Path: utzoo!utgpu!news-server.csri.toronto.edu!cs.utexas.edu!uunet!auspex!guy
From: guy@auspex.auspex.com (Guy Harris)
Newsgroups: comp.unix.internals
Subject: Re: Fundamental defect of the concept of shared libraries
Keywords: ISC i386 shared libraries
Message-ID: <8167@auspex.auspex.com>
Date: 3 Jun 91 17:33:20 GMT
References: <265@titccy.cc.titech.ac.jp> <8144@auspex.auspex.com> <276@titccy.cc.titech.ac.jp>
Organization: Auspex Systems, Santa Clara
Lines: 75

>:Yes, of course. Bnews is the real example showing significance of call
>:overhead.
>
>I cited B news as the real example showing significance of call overhead.

Umm, if call overhead is significant, inlining is a win, right?

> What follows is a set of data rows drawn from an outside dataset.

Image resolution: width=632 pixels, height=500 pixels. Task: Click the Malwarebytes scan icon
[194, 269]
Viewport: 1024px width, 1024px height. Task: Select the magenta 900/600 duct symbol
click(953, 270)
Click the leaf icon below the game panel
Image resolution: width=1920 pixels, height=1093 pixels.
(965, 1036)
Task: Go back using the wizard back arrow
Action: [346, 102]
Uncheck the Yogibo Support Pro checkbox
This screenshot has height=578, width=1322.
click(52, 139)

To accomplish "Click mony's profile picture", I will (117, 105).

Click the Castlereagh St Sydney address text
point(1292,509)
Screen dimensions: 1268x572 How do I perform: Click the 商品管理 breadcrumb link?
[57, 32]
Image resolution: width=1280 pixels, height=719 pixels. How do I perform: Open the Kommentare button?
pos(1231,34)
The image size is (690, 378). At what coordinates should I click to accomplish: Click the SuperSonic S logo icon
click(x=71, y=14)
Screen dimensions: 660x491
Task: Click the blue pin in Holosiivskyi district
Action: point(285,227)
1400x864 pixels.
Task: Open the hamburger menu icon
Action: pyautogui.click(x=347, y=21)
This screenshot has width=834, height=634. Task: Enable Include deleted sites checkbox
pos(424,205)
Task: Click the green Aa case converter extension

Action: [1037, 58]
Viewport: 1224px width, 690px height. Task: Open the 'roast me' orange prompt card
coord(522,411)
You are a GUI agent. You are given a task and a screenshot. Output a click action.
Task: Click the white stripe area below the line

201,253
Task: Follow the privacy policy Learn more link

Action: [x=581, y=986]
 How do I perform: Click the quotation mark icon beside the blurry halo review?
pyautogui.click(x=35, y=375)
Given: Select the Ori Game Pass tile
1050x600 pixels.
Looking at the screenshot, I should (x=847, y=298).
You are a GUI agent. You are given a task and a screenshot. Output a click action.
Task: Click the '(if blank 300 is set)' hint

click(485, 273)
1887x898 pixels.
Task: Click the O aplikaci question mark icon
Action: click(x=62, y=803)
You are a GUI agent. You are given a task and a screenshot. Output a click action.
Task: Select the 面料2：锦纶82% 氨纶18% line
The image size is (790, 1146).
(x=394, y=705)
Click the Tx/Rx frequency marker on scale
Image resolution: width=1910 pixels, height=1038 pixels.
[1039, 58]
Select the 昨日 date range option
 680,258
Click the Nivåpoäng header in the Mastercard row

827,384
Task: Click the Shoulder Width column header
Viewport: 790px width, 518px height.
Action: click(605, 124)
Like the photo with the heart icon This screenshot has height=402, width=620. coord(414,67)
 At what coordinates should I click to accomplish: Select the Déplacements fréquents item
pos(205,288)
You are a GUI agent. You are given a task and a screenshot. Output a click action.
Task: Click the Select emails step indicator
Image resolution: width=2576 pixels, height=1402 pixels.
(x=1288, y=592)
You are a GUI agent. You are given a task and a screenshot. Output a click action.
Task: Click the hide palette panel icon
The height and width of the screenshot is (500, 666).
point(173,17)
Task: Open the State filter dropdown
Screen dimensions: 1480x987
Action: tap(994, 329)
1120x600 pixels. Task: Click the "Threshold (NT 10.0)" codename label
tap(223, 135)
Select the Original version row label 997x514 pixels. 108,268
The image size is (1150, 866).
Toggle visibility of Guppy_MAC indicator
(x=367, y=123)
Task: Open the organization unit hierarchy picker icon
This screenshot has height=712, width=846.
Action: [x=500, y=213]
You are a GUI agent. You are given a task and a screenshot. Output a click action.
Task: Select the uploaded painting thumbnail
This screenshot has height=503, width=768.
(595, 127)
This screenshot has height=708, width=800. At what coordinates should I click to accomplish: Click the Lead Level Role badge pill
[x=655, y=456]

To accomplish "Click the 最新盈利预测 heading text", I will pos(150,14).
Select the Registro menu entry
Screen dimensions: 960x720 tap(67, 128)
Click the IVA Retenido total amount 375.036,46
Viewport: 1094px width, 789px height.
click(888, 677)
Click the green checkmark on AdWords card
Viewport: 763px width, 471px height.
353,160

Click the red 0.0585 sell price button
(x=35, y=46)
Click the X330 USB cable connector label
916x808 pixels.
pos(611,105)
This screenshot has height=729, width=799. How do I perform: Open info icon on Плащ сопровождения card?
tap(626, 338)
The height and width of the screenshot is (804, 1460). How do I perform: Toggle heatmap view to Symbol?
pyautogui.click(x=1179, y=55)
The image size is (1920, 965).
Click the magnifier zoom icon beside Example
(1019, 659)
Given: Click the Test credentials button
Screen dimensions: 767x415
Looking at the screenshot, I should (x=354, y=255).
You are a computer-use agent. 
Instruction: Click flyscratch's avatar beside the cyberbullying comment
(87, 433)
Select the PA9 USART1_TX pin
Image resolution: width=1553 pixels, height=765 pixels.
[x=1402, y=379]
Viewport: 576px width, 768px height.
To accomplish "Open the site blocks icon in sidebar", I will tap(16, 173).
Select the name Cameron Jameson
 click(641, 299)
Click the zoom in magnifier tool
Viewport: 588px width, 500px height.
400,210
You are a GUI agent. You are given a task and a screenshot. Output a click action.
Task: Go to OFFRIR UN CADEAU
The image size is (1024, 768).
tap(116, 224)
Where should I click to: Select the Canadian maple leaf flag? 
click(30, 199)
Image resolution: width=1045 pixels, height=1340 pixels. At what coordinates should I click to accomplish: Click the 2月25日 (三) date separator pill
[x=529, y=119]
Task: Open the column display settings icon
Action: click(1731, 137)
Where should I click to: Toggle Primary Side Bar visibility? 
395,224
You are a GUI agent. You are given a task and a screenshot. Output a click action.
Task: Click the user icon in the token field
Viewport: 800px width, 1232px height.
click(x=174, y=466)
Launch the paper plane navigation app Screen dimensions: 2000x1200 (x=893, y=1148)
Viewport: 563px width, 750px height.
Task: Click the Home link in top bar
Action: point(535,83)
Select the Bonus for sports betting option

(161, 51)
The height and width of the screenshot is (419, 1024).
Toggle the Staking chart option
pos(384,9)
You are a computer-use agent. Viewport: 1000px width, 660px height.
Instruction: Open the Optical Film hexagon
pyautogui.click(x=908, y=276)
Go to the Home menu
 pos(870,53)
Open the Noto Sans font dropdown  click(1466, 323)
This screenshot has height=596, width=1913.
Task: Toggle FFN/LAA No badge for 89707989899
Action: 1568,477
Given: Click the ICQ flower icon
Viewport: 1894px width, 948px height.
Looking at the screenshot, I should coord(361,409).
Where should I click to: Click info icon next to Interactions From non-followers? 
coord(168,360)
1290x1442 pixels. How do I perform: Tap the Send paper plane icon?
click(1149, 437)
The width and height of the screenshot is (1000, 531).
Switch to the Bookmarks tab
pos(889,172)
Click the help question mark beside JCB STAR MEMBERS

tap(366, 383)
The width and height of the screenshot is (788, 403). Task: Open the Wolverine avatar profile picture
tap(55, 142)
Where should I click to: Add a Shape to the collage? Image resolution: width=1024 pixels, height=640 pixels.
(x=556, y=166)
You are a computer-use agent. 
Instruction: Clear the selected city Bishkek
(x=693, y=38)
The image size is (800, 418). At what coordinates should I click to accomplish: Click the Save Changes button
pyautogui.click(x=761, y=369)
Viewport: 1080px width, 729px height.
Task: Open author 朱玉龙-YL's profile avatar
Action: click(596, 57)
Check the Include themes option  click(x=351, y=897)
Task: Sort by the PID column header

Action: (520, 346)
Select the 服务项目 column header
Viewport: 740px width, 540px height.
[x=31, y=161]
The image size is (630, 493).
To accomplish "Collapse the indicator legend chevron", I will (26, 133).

The trick here is that in B news, the string comparison operation is
partially inlined by using a macro; that form of inlining works just
fine with shared libraries.

>>There are two separate issues here, which you're mixing together:
>>
>>1) the issue of code that will run regardless of what its virtual
>>   address is, and that doesn't have to be modified to run at a
>>   different address;
>>
>>2) the issue of mapping the same physical page into different virtual
>>   addresses within different processes.
>
>I am not mixing them.

Yes, you're continuing to mix them.  See below.

>>I
>>sincerely *hope* nobody was claiming that the fact that you couldn't was
>>at *all* a major obstacle to implementing position-independent shareable
>>code objects!
>
>What you don't and I didn't understand is position-independent code is
>not necessary for shared libraries. Roughly-position-independent code
>is enough.

See, you're still mixing them!

The first issue is, as stated, the one of making code that runs
regardless of what address it's located at.  On most if not all of the
major architectures on which UNIX runs, that can be done, and that code
is *fully* position-independent - you could move it by some minimal
amount (the actual amount depends on the alignment requirements for
various instructions).

In practice, on a system with address mapping, in order to share them
they have to be put on page or segment boundaries; if they're put on
page boundaries, they can only be relocated by an integral number of
pages - but that has nothing to do with the way the code was made
position-independent.

The second issue is the one of making the code be cacheable if you map
it in at different addresses on a machine with a virtually-indexed cache
(whether virtually or physically tagged; both can deal with aliases,
although virtually-tagged caches have to work a little harder at it), or
making it shareable without having to shuffle the page map on a context
switch on a machine with inverted page tables.  That issue means that
the alignment requirements on the code are stricter, e.g. aligning all
the virtual addresses so that the cache tags for a given location are
the same in all address spaces.

If you *don't* do that, the code will still *work* just fine, because
the code is fully position-independent, not "roughly
position-independent"; it'll just run slower because you'll have to mark
it non-cacheable.

There may well be architectures on which the code can't be made
fully-position-independent, i.e. such that it can't be made to run *at
all* unless the position of the code is only adjusted by e.g. a segment
size; however, that's not true of the 68K, the 88K, SPARC, MIPS, the
386andup, the VAX, or the IBM 3[679]0 - I didn't bother buying the WE32K
or i860 S5R4 ABI books, so I didn't see whether they do
fully-position-independent code or not.  Shared libraries could probably
be done on such an architecture, assuming the alignment requirements
aren't *too* strict.  However, given that the high-volume architectures
don't have that problem, and given that I don't work on any low-volume
architectures that have that problem, I didn't spend any energy worrying
about it.